TASK DIRECTIONS: This task calls for copying every line in the data below that contains the word "computer".
- - - -
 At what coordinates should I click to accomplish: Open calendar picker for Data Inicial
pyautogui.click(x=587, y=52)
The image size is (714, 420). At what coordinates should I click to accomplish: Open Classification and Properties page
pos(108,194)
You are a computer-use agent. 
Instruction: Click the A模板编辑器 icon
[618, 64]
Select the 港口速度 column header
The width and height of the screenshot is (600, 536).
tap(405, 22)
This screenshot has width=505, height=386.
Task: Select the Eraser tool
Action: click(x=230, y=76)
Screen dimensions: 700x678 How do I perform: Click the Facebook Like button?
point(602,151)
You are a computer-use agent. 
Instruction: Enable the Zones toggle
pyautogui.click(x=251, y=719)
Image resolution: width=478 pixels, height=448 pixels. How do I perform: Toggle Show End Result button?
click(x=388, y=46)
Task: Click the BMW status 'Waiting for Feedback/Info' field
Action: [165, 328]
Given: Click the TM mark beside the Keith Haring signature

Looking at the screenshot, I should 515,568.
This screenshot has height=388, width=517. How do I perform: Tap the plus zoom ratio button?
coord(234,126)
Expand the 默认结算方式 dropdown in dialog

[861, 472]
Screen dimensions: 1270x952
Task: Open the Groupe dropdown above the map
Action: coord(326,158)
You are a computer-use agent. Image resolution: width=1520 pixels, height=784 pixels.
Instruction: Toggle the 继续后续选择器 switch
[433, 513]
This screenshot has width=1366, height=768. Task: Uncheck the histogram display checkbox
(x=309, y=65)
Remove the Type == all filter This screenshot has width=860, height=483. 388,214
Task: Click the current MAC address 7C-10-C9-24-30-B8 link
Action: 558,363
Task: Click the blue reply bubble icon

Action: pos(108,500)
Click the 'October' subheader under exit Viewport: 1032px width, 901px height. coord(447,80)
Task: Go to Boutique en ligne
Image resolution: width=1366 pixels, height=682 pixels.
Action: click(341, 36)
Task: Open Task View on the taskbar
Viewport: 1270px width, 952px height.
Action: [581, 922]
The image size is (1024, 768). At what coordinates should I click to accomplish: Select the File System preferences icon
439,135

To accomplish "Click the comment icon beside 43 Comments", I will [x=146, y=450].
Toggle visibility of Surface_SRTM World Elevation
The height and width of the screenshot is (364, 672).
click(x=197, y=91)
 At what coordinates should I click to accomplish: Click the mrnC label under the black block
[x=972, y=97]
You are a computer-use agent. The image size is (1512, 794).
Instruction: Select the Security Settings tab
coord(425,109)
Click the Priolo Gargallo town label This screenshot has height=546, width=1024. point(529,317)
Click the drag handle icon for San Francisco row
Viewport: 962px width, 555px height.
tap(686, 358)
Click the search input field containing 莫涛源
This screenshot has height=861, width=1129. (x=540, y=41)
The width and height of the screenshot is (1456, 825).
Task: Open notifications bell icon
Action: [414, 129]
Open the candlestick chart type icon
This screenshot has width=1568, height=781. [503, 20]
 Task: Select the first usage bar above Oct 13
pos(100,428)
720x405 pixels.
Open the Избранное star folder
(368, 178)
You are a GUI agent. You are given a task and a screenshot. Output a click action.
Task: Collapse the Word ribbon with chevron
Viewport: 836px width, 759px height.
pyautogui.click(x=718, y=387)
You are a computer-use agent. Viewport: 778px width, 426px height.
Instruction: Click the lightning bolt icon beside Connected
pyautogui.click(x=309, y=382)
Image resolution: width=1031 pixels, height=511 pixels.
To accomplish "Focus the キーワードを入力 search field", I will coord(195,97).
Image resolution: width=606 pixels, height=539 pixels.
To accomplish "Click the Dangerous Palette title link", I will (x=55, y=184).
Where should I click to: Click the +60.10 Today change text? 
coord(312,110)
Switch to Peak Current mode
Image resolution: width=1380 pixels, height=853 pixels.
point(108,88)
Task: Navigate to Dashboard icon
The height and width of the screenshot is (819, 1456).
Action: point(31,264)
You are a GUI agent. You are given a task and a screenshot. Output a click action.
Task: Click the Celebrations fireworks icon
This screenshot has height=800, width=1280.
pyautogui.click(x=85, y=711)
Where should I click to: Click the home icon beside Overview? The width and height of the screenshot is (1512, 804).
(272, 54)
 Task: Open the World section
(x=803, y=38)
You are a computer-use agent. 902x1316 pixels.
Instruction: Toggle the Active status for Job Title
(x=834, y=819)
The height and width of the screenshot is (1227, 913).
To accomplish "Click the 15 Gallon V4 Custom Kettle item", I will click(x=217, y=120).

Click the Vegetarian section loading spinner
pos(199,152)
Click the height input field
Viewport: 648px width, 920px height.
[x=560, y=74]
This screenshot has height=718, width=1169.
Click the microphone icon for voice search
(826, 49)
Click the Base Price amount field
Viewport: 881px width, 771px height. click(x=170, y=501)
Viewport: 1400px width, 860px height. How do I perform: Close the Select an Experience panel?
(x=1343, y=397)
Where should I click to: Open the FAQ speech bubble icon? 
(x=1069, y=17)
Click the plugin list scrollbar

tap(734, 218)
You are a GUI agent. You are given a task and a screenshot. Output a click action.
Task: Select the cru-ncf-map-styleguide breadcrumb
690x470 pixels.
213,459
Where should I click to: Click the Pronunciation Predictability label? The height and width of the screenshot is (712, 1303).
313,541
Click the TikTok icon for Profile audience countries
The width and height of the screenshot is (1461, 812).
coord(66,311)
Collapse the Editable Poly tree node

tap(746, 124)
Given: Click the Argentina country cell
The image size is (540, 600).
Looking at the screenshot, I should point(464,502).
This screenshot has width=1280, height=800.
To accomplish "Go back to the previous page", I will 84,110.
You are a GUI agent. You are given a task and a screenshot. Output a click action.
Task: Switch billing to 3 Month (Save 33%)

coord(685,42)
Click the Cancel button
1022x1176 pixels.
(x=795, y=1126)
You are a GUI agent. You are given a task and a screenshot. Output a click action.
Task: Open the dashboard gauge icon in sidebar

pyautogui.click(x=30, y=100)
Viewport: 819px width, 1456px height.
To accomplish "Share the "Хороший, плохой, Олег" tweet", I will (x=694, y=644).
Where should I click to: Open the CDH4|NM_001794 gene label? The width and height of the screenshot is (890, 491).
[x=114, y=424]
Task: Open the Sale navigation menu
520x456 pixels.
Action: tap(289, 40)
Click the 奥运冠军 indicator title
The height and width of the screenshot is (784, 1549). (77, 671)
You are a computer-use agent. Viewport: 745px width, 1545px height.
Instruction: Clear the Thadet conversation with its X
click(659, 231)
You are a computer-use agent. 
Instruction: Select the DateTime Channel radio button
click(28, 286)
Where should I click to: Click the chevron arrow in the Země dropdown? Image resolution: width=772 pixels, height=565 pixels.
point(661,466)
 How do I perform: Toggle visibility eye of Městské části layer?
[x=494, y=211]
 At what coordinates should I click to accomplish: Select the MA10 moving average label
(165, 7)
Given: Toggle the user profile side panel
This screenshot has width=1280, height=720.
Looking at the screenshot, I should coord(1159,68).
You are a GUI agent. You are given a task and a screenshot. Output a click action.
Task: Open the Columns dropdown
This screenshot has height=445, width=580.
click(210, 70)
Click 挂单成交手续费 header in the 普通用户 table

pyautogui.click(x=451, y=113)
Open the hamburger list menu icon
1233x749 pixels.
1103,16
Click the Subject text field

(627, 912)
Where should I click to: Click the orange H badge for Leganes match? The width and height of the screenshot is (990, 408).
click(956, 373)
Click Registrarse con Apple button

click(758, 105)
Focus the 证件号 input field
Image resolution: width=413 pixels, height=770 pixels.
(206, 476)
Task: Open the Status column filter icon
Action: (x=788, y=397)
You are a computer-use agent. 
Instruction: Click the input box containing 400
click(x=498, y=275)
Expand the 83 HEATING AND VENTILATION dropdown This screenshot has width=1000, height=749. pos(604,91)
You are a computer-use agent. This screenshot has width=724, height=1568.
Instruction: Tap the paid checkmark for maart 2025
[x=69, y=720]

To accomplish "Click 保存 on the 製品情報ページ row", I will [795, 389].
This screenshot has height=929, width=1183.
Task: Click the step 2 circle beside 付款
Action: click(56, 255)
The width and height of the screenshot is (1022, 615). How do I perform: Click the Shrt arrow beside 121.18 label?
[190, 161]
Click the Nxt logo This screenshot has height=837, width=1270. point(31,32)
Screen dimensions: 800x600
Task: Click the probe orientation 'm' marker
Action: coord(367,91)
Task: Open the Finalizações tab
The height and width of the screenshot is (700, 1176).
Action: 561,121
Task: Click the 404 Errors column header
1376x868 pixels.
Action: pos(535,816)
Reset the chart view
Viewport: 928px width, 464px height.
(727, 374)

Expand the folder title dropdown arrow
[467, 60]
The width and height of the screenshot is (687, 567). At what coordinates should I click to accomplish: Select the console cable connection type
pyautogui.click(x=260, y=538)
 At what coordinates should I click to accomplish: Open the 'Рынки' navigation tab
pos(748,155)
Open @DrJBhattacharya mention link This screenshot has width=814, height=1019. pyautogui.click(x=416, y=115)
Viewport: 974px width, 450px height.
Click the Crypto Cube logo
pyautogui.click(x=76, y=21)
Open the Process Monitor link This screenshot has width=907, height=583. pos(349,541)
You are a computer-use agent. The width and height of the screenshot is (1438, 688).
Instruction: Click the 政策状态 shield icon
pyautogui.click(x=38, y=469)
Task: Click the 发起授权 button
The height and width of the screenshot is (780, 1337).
- - - -
THE ANSWER:
You are a computer-use agent. 
You are a computer-use agent. 
You are a computer-use agent. Image resolution: width=1520 pixels, height=784 pixels.
You are a computer-use agent. The image size is (1512, 794).
You are a computer-use agent. Viewport: 778px width, 426px height.
You are a computer-use agent. 902x1316 pixels.
You are a computer-use agent. Viewport: 745px width, 1545px height.
You are a computer-use agent. 
You are a computer-use agent. 
You are a computer-use agent. This screenshot has width=724, height=1568.
You are a computer-use agent. The width and height of the screenshot is (1438, 688).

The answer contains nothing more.